Why Are Databases Faster Than Text Files?
Why text files are slower
The main reason is that there are too many data parsing actions.
Let’s look at an example. Suppose we need to convert text "12345" to a binary integer in the memory. The process is like this:
1. Set the initial value of the result as 0.
2. Get character “1” and parse it into number 1; multiply the initial value 0 by 10 and plus the number 1 to get number 1.
3. Get character “2” and parse it into number 2; multiply the current result 1 by 10 and plus the number 2 to get number 12.
4. Get character “3” and parse it into number 3; multiply the current result 12 by 10 and plus the number 3 to get number 123.
5. And so on.
Some C programmers know that atoi()function can achieve conversion from string to integer.

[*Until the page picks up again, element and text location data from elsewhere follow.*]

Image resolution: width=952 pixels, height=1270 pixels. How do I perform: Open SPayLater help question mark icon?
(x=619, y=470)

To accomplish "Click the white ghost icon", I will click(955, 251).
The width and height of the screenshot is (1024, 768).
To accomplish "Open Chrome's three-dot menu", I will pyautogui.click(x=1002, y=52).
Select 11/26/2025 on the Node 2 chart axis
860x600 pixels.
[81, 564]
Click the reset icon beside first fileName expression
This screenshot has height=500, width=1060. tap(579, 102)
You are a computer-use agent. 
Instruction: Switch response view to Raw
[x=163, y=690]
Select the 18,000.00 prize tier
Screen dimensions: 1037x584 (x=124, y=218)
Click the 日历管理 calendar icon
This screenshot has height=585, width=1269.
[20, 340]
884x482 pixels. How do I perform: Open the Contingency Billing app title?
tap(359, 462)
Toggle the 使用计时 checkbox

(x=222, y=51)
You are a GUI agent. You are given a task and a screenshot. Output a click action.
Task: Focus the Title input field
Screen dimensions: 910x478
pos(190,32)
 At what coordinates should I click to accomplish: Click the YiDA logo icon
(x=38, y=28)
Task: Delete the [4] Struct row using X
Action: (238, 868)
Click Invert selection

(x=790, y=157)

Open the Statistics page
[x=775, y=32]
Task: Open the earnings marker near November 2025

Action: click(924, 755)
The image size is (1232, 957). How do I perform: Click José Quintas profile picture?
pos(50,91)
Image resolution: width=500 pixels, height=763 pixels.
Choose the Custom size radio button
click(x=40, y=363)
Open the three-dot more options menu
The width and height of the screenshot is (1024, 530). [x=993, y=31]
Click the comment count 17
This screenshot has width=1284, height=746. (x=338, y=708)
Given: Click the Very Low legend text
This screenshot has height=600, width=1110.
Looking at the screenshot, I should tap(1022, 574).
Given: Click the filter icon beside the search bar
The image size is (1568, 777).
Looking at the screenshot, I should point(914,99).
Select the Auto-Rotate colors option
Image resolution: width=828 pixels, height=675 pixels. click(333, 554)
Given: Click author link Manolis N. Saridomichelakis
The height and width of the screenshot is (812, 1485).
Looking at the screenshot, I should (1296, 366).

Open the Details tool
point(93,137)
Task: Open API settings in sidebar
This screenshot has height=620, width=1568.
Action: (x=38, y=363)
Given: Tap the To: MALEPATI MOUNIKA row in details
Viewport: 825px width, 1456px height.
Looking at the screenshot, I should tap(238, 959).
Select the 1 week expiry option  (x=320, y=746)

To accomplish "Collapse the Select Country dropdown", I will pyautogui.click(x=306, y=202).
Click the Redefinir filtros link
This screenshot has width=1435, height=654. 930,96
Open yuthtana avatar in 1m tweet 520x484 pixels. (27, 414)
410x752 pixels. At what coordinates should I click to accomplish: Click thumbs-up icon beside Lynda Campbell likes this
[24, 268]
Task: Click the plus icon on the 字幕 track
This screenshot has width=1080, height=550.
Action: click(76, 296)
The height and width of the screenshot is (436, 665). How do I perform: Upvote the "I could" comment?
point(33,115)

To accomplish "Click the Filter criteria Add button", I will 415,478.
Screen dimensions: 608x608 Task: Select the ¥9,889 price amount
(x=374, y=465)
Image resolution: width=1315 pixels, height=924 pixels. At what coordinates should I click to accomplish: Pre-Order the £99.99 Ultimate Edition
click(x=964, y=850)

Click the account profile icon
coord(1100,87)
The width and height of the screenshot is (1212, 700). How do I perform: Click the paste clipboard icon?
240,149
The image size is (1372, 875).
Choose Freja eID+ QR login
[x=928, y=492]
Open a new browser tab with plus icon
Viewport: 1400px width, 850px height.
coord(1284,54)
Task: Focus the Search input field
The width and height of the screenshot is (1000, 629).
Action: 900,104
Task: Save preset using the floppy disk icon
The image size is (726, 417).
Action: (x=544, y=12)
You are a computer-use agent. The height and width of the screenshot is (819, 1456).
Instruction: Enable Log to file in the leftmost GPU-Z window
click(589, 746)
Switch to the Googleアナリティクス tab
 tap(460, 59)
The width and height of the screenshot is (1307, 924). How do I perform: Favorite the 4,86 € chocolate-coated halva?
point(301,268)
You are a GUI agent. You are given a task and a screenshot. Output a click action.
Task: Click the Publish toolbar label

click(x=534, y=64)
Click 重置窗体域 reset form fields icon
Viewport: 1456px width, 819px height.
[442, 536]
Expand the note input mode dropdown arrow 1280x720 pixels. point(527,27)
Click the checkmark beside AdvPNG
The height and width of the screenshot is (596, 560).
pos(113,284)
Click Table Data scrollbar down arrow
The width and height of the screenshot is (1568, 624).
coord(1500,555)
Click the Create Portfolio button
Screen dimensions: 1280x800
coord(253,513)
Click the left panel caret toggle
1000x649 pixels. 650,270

Only one line of code is enough. But there are a large number of computational steps behind the seeming simple method. It takes a lot of CPU operations and very long to finish the execution. The actual process is much more complicated as it also involves checking illegal characters (like non-numeric ones) if there are any.
Integers are the simplest-to-handle data type. Parsing real numbers requires handling the decimal points. String parsing needs to take into consideration the matching of escape characters and parentheses. It is much more complicated to parse dates because there are too many formats of them. Both 2018/1/10 and 10-1-2018 are common, legal date formats. Jan-10 2018 uses a less common format. To parse it correctly, a lot of formats are needed to match it. CPU will spend a lot of time doing the matching.
The parsing issue that makes text files slow does not exist in databases. Databases do not store data in the text format, they use binary format instead. The storage format encapsulates data type information in it, and does not need data parsing at retrieval, bringing about higher performance.
Faster binary files
Since complicated data parsing accounts for slow text files, can we improve their performance by storing data in the binary format?
Of course. Binary files even offer higher performance than the databases!
Usually, databases should include the ability to update data, which can generate factors affecting performance.
1. Compactness & Compression
Generally, databases use block storage with segment-page scheme to update data. The block storage scheme sets aside space in each block for later data updates, occupying more disk space than the file without being burdened with the update task.
In addition, the design for data updates makes it difficult to achieve data compression. By storing a small integer with a shorter length of bytes, for instance, the original space becomes insufficient when a large integer is trying to replace it. The data after it has to move backwards to make room for the new, pushing up the costs of data update, which, in turn, keeps database vendors away from using any data compression techniques. They choose to allocate database space according to data types instead. The alternative results in waste of space, and, in extreme cases, space usage heavier than that of the text file.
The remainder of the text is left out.